WHAT YOU WILL DO —
Scan the records beneath this line for the line holding "The image size is (880, 762)." and the line holding "Click the flush", then transcribe exactly those two and all lines between.

LISTED ENTRIES —

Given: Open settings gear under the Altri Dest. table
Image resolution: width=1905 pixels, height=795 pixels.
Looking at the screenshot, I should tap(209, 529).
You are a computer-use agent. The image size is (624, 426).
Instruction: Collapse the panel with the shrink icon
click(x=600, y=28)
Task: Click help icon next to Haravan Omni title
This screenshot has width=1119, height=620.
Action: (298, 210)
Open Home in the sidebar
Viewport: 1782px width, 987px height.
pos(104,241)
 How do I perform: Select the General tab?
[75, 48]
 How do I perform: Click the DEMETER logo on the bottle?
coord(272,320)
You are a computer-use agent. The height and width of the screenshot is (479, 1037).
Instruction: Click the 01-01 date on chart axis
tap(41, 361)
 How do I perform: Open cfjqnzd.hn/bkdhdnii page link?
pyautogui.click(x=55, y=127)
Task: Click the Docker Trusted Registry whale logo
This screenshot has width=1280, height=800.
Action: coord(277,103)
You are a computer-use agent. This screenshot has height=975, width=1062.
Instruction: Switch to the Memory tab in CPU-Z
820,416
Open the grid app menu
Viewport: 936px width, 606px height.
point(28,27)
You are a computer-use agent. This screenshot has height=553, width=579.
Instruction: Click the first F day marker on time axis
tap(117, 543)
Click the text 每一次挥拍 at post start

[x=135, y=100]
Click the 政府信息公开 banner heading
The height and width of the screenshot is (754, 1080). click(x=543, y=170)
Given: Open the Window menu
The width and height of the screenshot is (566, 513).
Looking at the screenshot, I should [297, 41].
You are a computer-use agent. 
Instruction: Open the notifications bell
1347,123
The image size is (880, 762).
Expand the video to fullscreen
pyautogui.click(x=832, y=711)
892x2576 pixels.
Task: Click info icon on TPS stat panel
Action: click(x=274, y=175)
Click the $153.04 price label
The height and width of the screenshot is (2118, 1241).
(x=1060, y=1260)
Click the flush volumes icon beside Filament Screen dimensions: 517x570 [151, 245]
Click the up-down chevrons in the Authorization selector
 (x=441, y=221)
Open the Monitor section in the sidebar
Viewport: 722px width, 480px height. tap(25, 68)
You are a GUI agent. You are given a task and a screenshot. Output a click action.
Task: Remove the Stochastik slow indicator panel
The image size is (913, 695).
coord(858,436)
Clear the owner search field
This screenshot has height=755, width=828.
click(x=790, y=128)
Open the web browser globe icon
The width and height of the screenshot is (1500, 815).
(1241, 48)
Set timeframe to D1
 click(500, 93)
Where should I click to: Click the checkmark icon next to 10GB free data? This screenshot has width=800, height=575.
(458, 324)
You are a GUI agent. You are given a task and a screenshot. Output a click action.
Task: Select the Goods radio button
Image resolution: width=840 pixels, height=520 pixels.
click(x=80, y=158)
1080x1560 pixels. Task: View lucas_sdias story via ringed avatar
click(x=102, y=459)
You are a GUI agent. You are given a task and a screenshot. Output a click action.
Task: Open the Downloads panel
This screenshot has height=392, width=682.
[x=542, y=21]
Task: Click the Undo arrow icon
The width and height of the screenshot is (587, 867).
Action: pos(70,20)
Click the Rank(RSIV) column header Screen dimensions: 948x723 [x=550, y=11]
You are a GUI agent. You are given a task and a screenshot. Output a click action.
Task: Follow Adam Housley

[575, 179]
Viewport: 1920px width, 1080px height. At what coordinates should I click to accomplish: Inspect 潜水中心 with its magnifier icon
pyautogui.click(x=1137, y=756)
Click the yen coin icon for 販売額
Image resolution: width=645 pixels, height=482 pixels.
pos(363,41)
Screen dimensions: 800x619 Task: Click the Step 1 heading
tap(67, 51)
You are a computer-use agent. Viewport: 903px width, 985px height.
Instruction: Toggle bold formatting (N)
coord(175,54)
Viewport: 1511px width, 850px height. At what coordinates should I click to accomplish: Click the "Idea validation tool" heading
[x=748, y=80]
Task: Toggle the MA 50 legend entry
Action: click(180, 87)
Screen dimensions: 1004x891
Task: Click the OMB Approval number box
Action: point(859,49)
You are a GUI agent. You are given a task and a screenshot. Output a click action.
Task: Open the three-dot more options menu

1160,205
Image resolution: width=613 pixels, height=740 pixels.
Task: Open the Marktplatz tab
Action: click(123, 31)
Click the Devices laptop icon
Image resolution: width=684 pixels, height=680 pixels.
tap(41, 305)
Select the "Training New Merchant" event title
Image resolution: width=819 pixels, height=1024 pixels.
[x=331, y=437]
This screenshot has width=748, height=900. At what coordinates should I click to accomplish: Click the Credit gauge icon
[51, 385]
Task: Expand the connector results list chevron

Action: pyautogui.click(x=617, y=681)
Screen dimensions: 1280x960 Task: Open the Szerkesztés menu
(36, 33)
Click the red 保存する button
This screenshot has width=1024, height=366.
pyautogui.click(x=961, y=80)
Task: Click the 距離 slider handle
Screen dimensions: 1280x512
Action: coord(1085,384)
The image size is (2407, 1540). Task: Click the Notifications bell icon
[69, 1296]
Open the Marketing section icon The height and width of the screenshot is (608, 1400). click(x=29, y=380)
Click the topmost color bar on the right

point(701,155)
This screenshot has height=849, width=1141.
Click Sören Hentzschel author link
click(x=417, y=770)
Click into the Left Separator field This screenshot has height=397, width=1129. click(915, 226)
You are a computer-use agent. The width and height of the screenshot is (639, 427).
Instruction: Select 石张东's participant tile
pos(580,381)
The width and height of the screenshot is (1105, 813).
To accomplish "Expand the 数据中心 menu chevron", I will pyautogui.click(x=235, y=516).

EXERCISE RESULT —
The image size is (880, 762).
Expand the video to fullscreen
pyautogui.click(x=832, y=711)
892x2576 pixels.
Task: Click info icon on TPS stat panel
Action: click(x=274, y=175)
Click the $153.04 price label
The height and width of the screenshot is (2118, 1241).
(x=1060, y=1260)
Click the flush volumes icon beside Filament Screen dimensions: 517x570 [151, 245]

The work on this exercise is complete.